🤖 AI Summary
This study addresses the high time cost and low accuracy of manual temporal annotation of critical phases—orientation, imaginal exposure, and post-exposure processing—in Prolonged Exposure (PE) therapy sessions. We propose a millisecond-level multimodal temporal localization method leveraging large language and audio models. Specifically, we pioneer the adaptation of Qwen2-Audio via LoRA for clinical dialogue timing annotation, integrating 30-second sliding-window audio-text alignment, task-prompt-guided soft-supervised boundary regression, and an LLM-assisted + human-verification collaborative annotation paradigm. Evaluated on 313 real-world PE sessions, our method achieves a mean absolute error of 5.3 seconds. Ablation studies confirm that window granularity and LoRA rank significantly impact temporal precision. This work establishes a scalable, high-accuracy technical framework for automated analysis of psychotherapy process dynamics.
📝 Abstract
Prolonged Exposure (PE) therapy is an effective treatment for post-traumatic stress disorder (PTSD), but evaluating therapist fidelity remains labor-intensive due to the need for manual review of session recordings. We present a method for the automatic temporal localization of key PE fidelity elements -- identifying their start and stop times -- directly from session audio and transcripts. Our approach fine-tunes a large pre-trained audio-language model, Qwen2-Audio, using Low-Rank Adaptation (LoRA) to process focused 30-second windows of audio-transcript input.

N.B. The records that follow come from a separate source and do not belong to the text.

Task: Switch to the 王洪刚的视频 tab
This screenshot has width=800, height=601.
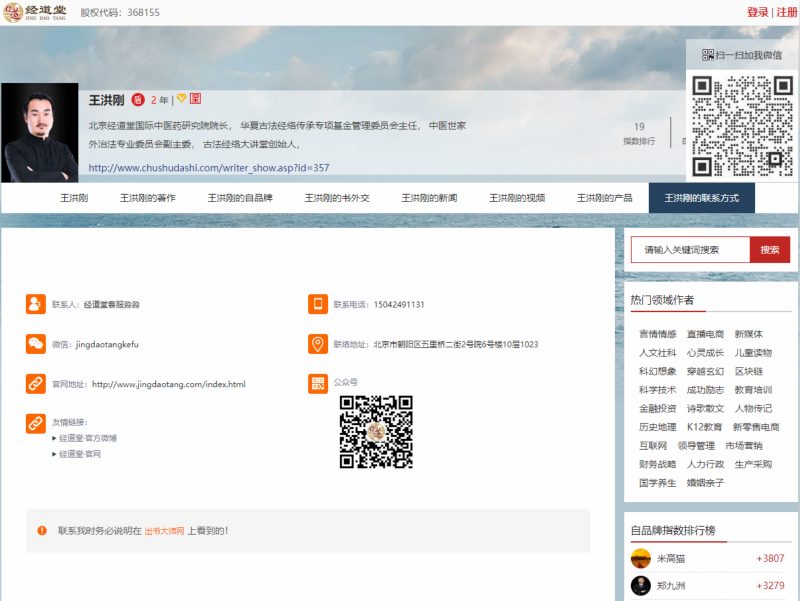Action: click(517, 198)
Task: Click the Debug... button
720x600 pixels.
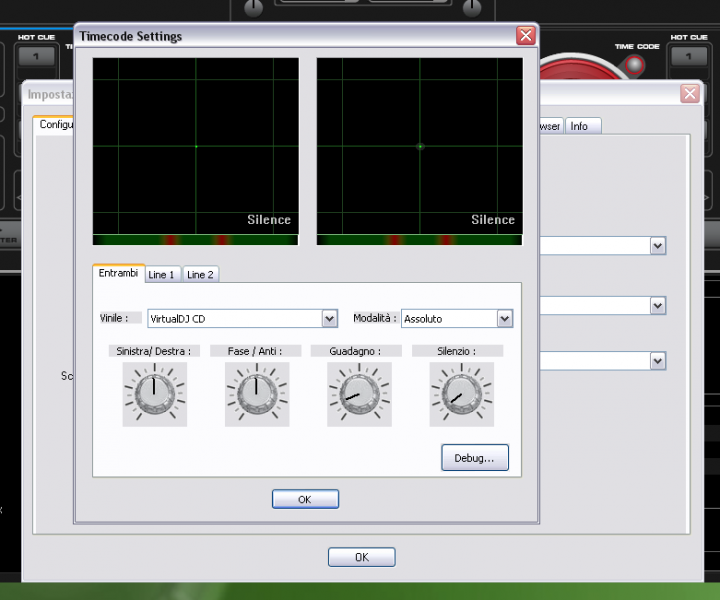Action: 475,458
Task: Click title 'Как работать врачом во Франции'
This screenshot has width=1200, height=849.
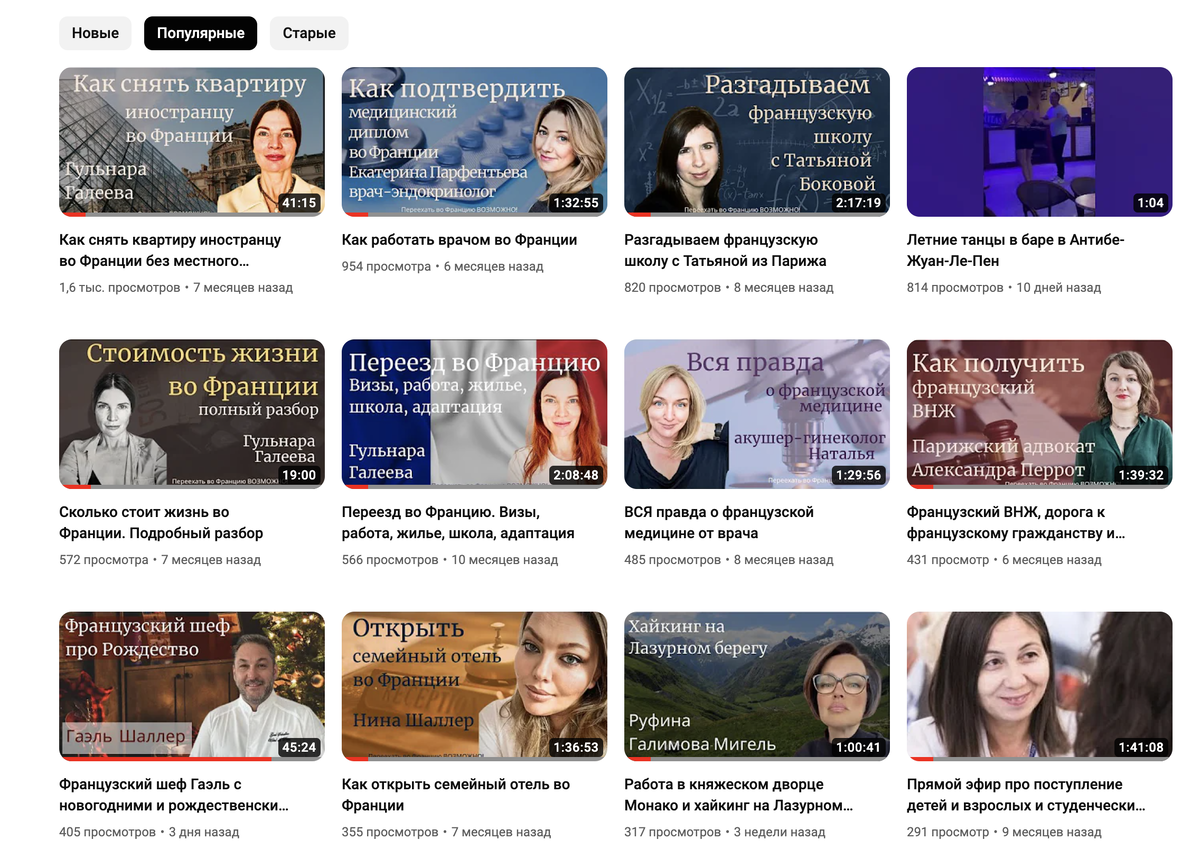Action: 459,240
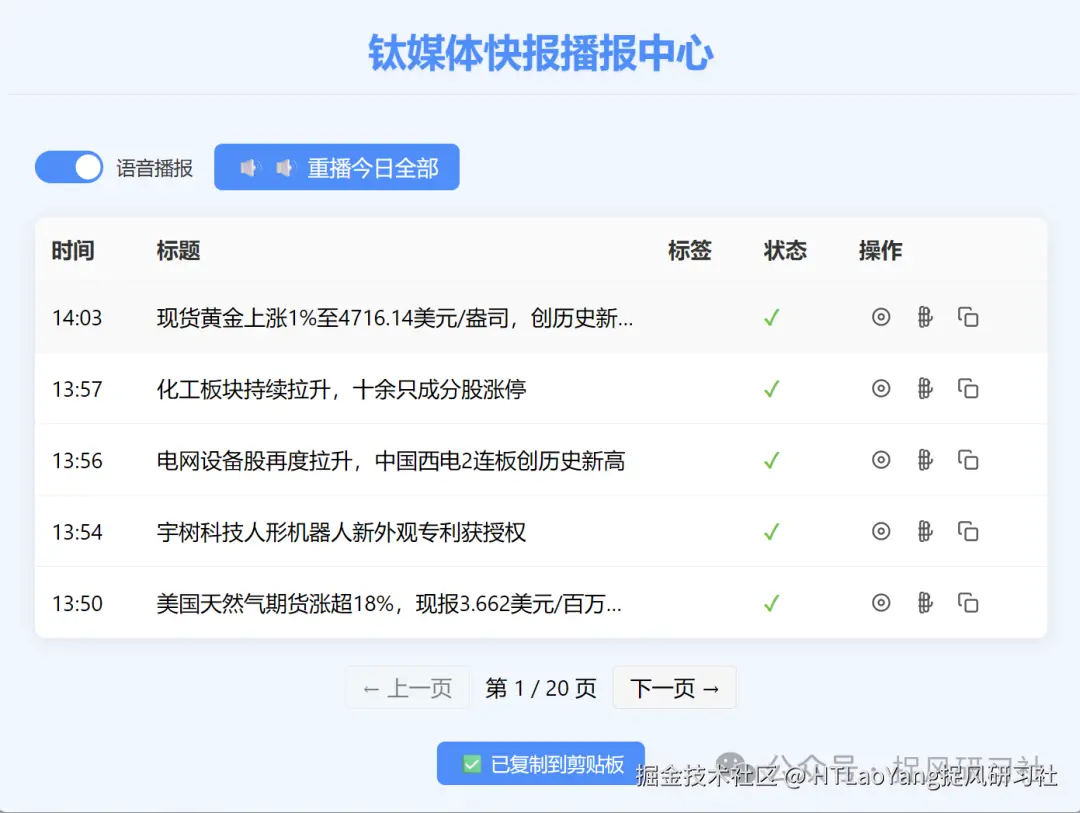
Task: Click the 第 1 / 20 页 page indicator
Action: (540, 687)
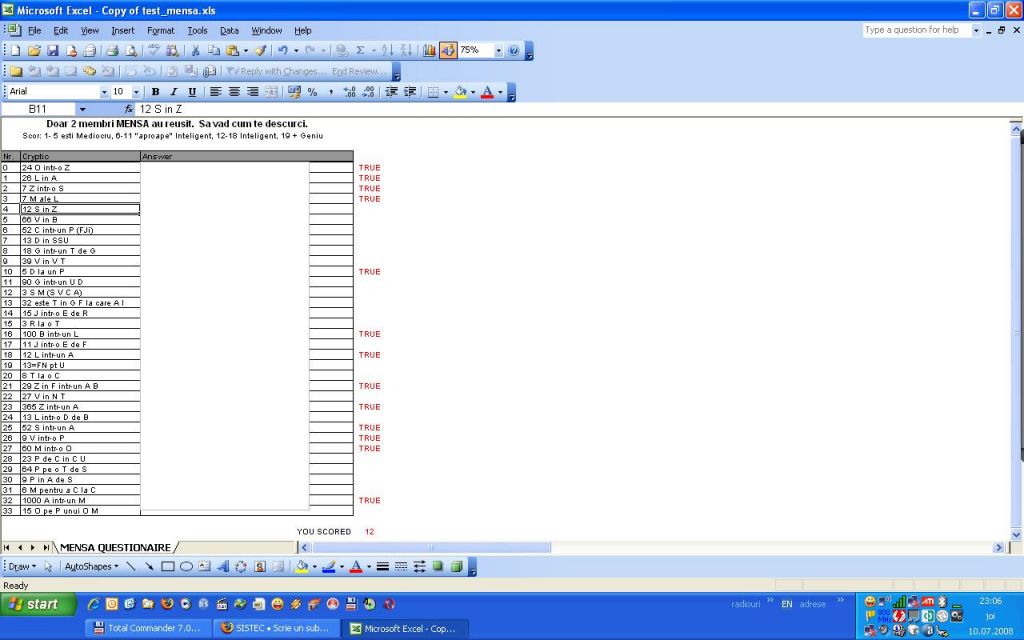Click the Save icon in the toolbar
Screen dimensions: 1024x640
click(52, 50)
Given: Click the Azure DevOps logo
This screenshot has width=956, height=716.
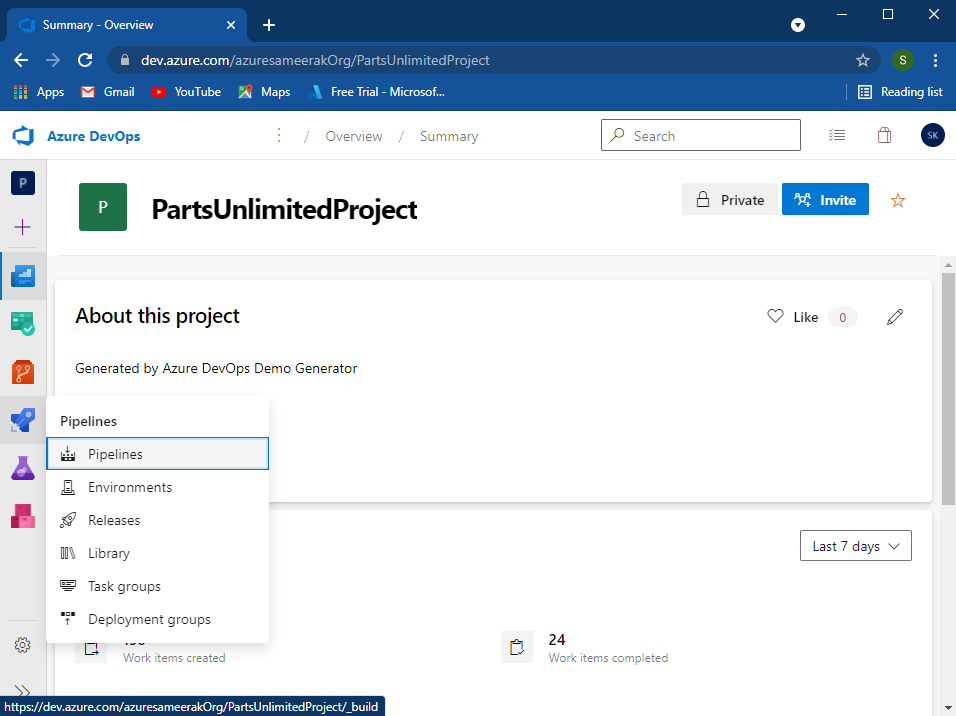Looking at the screenshot, I should point(23,135).
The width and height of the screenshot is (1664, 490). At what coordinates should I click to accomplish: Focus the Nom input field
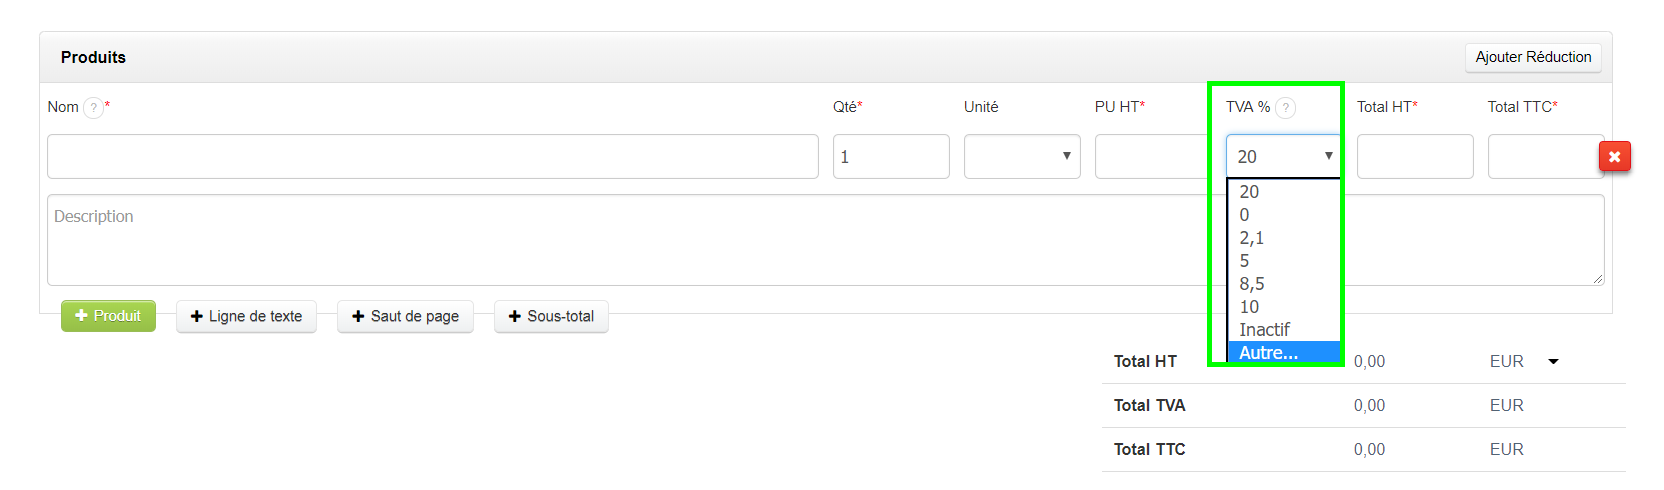(x=432, y=157)
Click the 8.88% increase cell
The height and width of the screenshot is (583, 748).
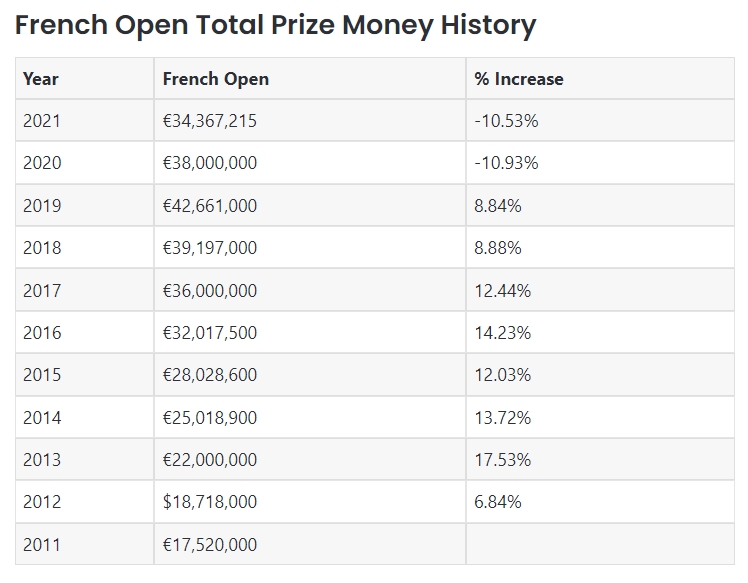[498, 248]
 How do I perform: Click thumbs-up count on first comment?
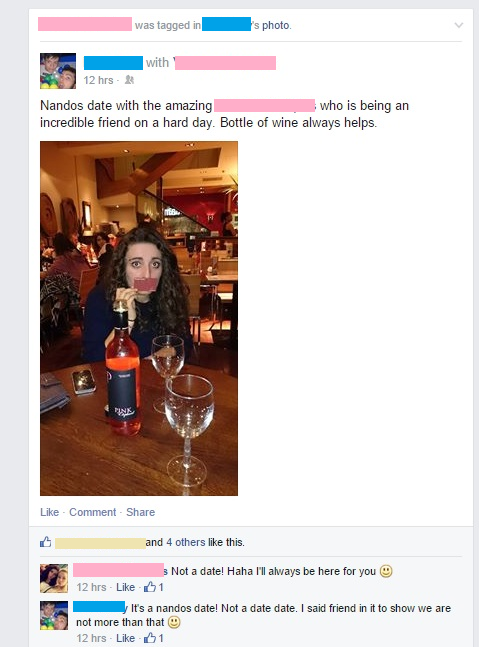153,587
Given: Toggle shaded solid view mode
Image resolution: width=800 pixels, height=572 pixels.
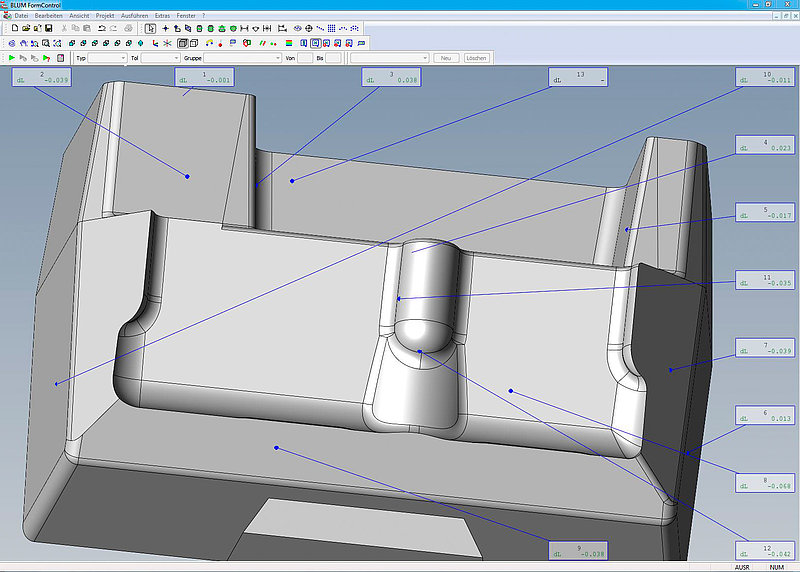Looking at the screenshot, I should (183, 43).
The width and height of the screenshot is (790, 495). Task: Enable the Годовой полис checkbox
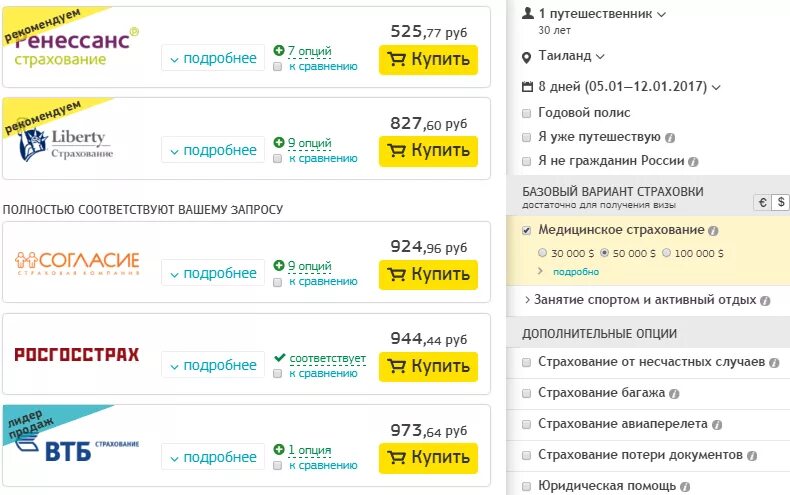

Fidelity labels for three core protocol phases -- therapist orientation (P1), imaginal exposure (P2), and post-imaginal processing (P3) -- are generated via LLM-based prompting and verified by trained raters. The model is trained to predict normalized boundary offsets using soft supervision guided by task-specific prompts. On a dataset of 313 real PE sessions, our best configuration (LoRA rank 8, 30s windows) achieves a mean absolute error (MAE) of 5.3 seconds across tasks. We further analyze the effects of window size and LoRA rank, highlighting the importance of context granularity and model adaptation. This work introduces a scalable framework for fidelity tracking in PE therapy, with potential to support clinician training, supervision, and quality assurance.